Let's examine the weights and biases Tensorflow has instatiated. The weights W should be of size (number of features in input, number of units in the layer) while the bias b size should match the number of units int the layer.
- In the 1st layer with 3 units, we expect W to have a size of (2, 3) and b should have 3 elements
- In the 2nd layer with 1 unit, we expect W to have a size of (3, 1) andn be should have 1 element

In [26]:
W1, b1 = model.get_layer("layer1").get_weights()
W2, b2 = model.get_layer("layer2").get_weights()
print(f"W1{W1.shape}:\n", W1, f"\nb1{b1.shape}:", b1)
print(f"W2{W2.shape}:\n", W2, f"\nb2{b2.shape}:", b2)

W1(2, 3):
 [[ 0.05343294  0.1238482  -0.49690902]
 [ 0.3276831  -0.9176431   0.94333005]] 
b1(3,): [0. 0. 0.]
W2(3, 1):
 [[ 1.1658789e+00]
 [-6.6375732e-04]
 [-5.1988494e-01]] 
b2(1,): [0.]


- The model.compile statement defines a loss function and specifgies a compile optimization.
- The model.fit statement runs gradient descent and fist the weights to the data.

In [28]:
model.compile(
    loss = tf.keras.losses.BinaryCrossentropy(),
    optimizer = tf.keras.optimizers.Adam(learning_rate=0.01),
)

model.fit(
    Xt, Yt,
    epochs=10,
)

Epoch 1/10

Epoch 2/10
Epoch 3/10
Epoch 4/10
Epoch 5/10
Epoch 6/10
Epoch 7/10
Epoch 8/10
Epoch 9/10
Epoch 10/10


<keras.src.callbacks.History at 0x203459c8510>

#### Epcohs and batches
- In the fit, the number of epochs was set to 10. This specifies that the entire data set should be applied during training 10 times.
- For efficiency, the training data set is broken into 'batches'. The default size of a batch in Tensorflow is 32. There are 200000 examples in our expanded data set or 6520 batches.

#### Updated weights
- After fitting, the weights have been updated

In [29]:
W1, b1 = model.get_layer("layer1").get_weights()
W2, b2 = model.get_layer("layer2").get_weights()
print("W1:\n", W1, "\nb1:", b1)
print("W2:\n", W2, "\nb2:", b2)

W1:
 [[12.70874    14.551171    0.06258822]
 [ 0.35390717 12.121884   -8.821391  ]] 
b1: [ 13.236463    1.8003536 -11.073933 ]
W2:
 [[ 38.378876]
 [-42.603134]
 [-44.794643]] 
b2: [-12.264797]


#### Predictions
- Once we have trained model, we can then use it to make predictions.

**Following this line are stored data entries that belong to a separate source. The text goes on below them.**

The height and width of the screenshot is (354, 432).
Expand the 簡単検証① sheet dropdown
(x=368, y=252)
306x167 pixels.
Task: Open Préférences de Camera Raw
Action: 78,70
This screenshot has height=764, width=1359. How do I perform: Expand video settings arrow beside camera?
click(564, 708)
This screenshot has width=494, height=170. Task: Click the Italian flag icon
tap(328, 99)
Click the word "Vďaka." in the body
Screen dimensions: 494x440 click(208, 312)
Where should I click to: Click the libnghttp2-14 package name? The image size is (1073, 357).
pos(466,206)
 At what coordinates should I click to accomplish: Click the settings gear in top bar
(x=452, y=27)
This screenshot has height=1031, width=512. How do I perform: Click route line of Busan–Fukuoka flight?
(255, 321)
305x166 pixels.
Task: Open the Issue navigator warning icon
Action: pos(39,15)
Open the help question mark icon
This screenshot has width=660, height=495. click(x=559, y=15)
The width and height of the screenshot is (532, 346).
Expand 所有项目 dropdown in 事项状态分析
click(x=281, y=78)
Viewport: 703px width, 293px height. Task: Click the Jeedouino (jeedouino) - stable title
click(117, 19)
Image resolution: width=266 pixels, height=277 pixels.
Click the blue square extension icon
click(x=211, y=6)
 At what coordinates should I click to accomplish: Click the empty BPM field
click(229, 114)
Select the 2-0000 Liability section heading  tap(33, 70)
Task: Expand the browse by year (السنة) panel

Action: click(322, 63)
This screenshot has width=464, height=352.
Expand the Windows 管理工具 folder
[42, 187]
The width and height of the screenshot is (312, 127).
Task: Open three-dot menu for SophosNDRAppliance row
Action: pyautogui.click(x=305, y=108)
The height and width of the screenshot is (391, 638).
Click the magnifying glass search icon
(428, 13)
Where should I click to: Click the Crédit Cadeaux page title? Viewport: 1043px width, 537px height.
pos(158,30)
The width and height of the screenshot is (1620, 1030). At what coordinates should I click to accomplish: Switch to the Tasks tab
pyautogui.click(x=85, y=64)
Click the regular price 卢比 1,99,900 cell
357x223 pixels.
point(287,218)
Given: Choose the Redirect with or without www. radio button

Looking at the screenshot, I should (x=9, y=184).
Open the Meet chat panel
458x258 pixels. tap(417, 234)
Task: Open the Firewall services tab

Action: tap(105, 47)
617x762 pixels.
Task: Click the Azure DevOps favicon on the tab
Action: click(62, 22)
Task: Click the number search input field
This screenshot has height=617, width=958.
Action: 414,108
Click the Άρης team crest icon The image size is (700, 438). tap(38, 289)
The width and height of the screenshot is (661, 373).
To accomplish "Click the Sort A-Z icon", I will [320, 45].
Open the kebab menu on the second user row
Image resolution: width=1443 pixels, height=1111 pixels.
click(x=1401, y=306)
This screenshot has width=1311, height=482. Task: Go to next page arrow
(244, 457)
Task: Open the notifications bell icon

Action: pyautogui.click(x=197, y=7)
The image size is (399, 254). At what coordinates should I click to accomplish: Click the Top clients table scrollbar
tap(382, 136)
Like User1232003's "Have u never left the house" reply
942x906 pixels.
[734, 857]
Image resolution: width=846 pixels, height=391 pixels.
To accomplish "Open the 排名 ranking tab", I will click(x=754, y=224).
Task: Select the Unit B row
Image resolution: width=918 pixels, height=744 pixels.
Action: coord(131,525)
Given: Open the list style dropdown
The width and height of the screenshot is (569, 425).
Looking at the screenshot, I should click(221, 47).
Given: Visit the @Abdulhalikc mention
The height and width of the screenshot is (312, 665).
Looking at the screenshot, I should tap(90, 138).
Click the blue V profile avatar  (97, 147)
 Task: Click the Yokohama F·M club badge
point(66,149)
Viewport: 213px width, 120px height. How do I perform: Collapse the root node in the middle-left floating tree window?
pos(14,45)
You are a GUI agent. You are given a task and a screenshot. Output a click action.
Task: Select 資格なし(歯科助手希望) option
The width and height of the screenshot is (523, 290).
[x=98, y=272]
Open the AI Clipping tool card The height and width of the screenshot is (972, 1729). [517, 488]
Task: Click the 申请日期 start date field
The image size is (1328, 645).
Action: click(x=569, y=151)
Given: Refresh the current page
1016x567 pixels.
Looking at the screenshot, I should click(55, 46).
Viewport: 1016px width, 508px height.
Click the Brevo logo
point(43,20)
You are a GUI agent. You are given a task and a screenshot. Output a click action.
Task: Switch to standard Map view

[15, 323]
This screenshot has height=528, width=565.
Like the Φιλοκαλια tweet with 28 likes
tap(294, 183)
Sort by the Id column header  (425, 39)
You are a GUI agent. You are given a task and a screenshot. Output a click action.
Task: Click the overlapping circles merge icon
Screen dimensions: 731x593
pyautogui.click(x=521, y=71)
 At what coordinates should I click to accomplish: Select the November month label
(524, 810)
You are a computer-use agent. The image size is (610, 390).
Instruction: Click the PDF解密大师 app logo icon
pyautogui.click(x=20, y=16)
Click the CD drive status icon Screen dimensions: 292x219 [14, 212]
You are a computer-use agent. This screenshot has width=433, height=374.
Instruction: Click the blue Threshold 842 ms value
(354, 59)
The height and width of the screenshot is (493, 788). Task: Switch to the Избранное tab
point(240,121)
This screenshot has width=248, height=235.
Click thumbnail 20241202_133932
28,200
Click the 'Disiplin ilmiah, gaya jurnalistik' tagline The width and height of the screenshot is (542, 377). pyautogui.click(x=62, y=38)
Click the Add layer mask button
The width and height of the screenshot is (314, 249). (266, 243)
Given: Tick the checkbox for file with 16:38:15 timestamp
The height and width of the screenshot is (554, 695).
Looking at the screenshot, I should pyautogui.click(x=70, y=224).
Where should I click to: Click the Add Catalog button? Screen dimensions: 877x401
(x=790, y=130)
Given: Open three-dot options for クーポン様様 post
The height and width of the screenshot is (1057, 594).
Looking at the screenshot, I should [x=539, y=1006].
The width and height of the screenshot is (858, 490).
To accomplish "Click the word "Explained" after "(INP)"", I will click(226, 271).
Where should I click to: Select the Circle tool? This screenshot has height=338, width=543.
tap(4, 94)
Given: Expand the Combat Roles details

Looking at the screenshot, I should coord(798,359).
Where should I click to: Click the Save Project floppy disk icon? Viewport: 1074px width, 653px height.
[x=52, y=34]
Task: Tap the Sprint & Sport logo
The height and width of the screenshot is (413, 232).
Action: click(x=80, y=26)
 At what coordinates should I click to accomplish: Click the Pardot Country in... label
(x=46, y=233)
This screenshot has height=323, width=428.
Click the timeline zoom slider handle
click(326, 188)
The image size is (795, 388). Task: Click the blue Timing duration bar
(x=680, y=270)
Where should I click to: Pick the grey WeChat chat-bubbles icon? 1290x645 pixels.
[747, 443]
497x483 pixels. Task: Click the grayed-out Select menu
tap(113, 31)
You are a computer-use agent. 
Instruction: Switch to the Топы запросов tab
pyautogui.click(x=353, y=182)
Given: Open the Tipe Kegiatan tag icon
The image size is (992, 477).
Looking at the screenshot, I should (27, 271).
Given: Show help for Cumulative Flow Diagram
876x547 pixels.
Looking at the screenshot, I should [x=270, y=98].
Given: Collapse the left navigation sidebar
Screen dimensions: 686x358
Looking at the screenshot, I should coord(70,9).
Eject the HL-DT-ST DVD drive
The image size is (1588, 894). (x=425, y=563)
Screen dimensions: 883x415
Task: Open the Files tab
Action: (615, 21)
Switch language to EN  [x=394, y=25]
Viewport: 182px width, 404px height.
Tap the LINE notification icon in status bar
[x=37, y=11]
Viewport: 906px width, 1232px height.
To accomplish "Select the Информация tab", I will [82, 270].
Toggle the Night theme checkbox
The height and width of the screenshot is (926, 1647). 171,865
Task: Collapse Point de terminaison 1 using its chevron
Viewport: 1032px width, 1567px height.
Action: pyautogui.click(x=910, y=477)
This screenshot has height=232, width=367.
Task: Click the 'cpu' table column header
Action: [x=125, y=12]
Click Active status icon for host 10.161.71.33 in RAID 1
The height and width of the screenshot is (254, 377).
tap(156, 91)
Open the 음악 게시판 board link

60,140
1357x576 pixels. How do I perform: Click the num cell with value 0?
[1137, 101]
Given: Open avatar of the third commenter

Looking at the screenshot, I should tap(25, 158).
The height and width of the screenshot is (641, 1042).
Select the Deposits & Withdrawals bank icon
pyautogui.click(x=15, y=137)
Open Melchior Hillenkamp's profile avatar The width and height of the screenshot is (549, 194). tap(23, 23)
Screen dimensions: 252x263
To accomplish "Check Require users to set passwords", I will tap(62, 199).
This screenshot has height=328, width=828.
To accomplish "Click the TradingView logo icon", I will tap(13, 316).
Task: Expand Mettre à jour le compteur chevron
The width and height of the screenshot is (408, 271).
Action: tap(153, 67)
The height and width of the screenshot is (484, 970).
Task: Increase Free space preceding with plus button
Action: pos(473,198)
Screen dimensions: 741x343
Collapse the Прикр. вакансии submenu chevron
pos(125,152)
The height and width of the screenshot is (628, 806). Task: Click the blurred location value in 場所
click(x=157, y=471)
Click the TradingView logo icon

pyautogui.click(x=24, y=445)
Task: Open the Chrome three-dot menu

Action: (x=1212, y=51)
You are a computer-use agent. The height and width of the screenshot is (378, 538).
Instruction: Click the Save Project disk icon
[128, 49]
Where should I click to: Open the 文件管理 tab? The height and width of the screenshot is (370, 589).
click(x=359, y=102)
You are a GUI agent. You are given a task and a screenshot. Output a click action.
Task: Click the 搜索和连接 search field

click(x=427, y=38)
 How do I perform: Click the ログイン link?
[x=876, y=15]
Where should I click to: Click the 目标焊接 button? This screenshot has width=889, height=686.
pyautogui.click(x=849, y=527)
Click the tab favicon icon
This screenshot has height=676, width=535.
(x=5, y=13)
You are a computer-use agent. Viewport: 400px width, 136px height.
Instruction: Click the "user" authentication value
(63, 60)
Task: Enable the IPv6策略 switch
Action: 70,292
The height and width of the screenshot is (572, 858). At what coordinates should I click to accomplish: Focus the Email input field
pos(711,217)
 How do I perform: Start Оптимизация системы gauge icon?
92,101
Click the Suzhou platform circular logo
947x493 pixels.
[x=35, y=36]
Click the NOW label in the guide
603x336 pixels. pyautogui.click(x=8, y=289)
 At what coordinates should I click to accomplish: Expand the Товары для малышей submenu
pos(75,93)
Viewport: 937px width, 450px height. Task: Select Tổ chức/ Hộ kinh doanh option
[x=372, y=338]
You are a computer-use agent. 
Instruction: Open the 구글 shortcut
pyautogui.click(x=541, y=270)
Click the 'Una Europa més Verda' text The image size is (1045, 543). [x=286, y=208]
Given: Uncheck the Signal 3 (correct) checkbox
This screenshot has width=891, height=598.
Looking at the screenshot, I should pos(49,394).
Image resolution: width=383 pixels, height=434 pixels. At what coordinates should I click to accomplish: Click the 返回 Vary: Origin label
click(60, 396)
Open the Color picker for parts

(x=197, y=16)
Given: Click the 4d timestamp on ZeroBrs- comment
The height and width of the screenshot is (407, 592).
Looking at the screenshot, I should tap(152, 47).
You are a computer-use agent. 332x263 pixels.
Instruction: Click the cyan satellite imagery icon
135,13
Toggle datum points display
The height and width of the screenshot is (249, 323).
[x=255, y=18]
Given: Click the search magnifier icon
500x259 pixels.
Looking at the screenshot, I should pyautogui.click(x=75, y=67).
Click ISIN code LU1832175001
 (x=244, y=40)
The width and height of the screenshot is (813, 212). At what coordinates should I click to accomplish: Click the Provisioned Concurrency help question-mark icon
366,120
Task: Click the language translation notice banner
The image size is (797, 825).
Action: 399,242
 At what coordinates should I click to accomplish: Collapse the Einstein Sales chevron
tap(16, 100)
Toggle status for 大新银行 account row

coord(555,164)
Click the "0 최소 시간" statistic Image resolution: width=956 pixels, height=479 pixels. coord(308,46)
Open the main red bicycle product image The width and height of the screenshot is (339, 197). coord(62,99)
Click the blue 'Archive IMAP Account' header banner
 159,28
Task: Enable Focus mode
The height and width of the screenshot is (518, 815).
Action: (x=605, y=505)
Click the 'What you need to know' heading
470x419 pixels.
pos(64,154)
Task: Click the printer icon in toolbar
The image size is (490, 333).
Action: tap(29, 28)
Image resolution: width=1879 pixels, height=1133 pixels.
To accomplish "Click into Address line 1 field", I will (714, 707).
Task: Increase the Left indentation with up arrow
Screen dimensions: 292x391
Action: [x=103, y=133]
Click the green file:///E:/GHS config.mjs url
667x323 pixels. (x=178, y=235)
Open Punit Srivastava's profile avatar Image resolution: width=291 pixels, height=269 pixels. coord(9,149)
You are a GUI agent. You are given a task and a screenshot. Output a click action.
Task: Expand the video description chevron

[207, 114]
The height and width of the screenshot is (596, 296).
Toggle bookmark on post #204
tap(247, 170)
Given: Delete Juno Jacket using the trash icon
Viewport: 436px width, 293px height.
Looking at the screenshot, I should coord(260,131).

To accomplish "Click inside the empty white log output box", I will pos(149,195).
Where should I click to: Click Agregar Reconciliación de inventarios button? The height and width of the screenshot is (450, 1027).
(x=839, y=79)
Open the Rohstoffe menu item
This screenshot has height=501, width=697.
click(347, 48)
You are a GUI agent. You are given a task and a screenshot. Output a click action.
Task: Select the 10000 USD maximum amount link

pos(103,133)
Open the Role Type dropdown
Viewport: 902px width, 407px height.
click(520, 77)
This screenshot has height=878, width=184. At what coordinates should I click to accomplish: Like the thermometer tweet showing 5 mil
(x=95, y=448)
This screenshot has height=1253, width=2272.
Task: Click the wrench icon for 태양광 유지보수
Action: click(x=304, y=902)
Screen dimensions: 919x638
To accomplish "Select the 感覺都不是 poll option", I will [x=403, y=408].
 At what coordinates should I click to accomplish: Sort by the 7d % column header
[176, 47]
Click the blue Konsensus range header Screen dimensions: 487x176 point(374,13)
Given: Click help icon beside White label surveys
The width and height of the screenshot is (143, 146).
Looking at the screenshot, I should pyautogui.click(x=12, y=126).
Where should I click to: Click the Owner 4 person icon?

Recall that the ouput of our model is a probability.
    ![image.png](attachment:image.png)
- Recall, we have normalized the input features, so we must normalize our test data as well.
- To make a prediction, we apply the predict method. 

In [30]:
X_test = np.array([
   [200,13.9],  # positive example
    [200,17]    # negative example 
])
X_testn = norm_l(X_test)
predictions = model.predict(X_testn)
print("predictions = \n", predictions)

predictions = 
 [[9.865704e-01]
 [6.842548e-08]]


- To conver the probabilities to a decision, we apply a threshold

In [32]:
yhat = np.zeros_like(predictions)
for i in range(len(predictions)):
    if predictions[i] >=0.5:
        yhat[i] = 1
    else:
        yhat[i] = 0
        
print(f"decisions = \n{yhat}")

decisions = 
[[1.]
 [0.]]


In [33]:
yhat = (predictions >= 0.5).astype(int)
print(f"decisions = \n{yhat}")

decisions = 
[[1]
 [0]]


### Layer functions
- Let's examine the fucntions of the units to determine their role in the coffee roasting decision. We will plot the output of each node for all values of the inputs (duration, temp). Each unit is a logistic function whose output can range from zero to one. The shading in the graph represent the ouput value.
    ![image.png](attachment:image.png)
- The shading shows that each unit is responsible for a different 'bad roast' region. 
    - Unit 0 has larger values when the temperature is too low. 
    - Unit 1 has larger values when the duration is too short.
    - Unit 2 has larger values for bad combinations of time/temp.
- It is worth noting that the network learned these functions on its own through the process of gradient descent. They are very much the same sort of fucntions as person might choose to make the same decisions.